Simon pulled one of the curtains aside in time to
catch the surprised look on Meg’s face.
“Don’t worry,” he said.
“I’m careful not to harm her. But she is restless
unless I’m here.”
Meg looked beyond Simon to where Ariane lay. She
was curled beneath the bed covers, her face toward Simon. The
violet dress lay like a bridge between man and wife.

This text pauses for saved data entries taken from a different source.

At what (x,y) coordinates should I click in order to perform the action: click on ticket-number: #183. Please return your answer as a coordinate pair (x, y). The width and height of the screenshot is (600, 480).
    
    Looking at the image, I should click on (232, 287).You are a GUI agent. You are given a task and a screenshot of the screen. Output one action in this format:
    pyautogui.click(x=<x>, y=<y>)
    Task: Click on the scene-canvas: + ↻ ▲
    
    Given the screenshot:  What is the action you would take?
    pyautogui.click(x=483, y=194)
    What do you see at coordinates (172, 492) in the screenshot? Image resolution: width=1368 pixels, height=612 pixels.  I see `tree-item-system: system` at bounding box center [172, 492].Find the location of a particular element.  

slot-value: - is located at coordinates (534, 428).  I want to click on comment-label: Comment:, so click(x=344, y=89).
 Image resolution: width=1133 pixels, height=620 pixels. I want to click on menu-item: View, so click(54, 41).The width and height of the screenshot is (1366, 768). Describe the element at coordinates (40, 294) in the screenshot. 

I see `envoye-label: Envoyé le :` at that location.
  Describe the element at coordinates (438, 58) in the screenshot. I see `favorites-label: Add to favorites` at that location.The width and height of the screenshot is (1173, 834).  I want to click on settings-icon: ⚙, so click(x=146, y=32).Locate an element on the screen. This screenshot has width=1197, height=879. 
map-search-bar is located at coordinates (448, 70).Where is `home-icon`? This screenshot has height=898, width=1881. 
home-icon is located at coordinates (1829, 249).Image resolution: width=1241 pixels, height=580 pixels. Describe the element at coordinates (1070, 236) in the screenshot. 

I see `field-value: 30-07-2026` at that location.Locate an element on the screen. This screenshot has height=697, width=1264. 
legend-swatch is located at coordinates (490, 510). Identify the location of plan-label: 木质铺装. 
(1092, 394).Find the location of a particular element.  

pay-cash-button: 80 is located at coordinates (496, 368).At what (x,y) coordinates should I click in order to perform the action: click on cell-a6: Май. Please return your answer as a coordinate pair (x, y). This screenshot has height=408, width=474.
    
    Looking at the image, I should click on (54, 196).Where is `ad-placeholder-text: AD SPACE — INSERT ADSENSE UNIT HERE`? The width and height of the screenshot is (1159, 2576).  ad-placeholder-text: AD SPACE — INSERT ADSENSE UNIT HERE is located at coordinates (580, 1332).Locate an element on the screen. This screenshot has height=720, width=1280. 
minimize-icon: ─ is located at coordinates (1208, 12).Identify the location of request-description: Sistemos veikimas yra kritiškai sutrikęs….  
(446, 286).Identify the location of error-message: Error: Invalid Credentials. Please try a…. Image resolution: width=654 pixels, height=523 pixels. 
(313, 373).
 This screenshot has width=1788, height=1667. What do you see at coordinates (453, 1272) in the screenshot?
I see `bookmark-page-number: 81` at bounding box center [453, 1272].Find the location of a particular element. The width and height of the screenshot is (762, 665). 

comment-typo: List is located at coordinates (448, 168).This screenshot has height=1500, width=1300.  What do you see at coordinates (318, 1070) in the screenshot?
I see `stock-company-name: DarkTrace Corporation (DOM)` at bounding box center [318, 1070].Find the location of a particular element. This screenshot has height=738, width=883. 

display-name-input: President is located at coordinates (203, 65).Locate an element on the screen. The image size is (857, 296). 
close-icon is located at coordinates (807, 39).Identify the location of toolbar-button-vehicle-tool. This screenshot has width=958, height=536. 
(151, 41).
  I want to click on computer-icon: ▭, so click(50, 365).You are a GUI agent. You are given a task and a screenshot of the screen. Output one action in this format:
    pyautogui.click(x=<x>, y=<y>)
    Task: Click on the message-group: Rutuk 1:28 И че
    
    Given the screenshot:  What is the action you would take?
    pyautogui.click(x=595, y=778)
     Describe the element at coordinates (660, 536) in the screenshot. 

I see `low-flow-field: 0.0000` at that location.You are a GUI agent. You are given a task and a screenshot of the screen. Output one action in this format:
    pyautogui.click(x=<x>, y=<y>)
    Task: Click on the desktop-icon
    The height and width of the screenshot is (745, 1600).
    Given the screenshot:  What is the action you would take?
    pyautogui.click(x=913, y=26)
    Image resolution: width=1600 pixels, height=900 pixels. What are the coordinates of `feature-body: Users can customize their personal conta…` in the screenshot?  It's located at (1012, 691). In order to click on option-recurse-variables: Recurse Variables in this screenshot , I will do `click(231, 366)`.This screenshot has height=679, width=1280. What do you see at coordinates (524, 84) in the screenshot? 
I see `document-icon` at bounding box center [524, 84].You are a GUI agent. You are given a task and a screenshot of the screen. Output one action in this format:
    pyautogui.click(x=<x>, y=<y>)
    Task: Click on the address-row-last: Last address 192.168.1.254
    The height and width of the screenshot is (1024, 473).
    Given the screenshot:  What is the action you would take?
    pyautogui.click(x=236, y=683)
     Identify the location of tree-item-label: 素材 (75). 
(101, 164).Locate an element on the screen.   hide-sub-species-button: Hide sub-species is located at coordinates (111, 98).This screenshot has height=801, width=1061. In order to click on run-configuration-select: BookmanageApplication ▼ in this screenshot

Frowning, Meg turned to Cassandra.
“I don’t know your Learned healing
rituals,” Meg said, “but Glendruids are quite firm
about giving nothing to the patient that hasn’t first been
purified.”
“Examine the dress,” Cassandra said.
“You will find it as pure as herbs, water and fire can make
anything.”
“’Tis true,” Simon said. “I
went over the dress myself, for I know how particular you are about
such things.”
Meg went to the bed. She picked up an edge of the
fabric, ran it lightly between her fingertips and sniffed. Slowly
she released the cloth. It fluttered down to rest once more against
Simon’s shoulder and Ariane’s cheek.
“’Tis as though newly woven,” Meg
said, baffled.
“Aye,” Cassandra said.
“Serena’s weavings are much prized among the
Learned.”
Meg watched Simon’s fingers stroking the
fabric as though it were a cat.
And like a cat, the fabric seemed to cling more
closely in response.
“Does Dominic need me?” Simon
asked.
“Now? Nay. But we leave tomorrow for
Blackthorne Keep.”
As though in silent protest, Simon’s hand
clenched on the fabric.
“Ariane isn’t well enough to
travel,” Simon said carefully.
“Aye. Duncan promised that he would care for
Ariane as though she were his own,” Meg said.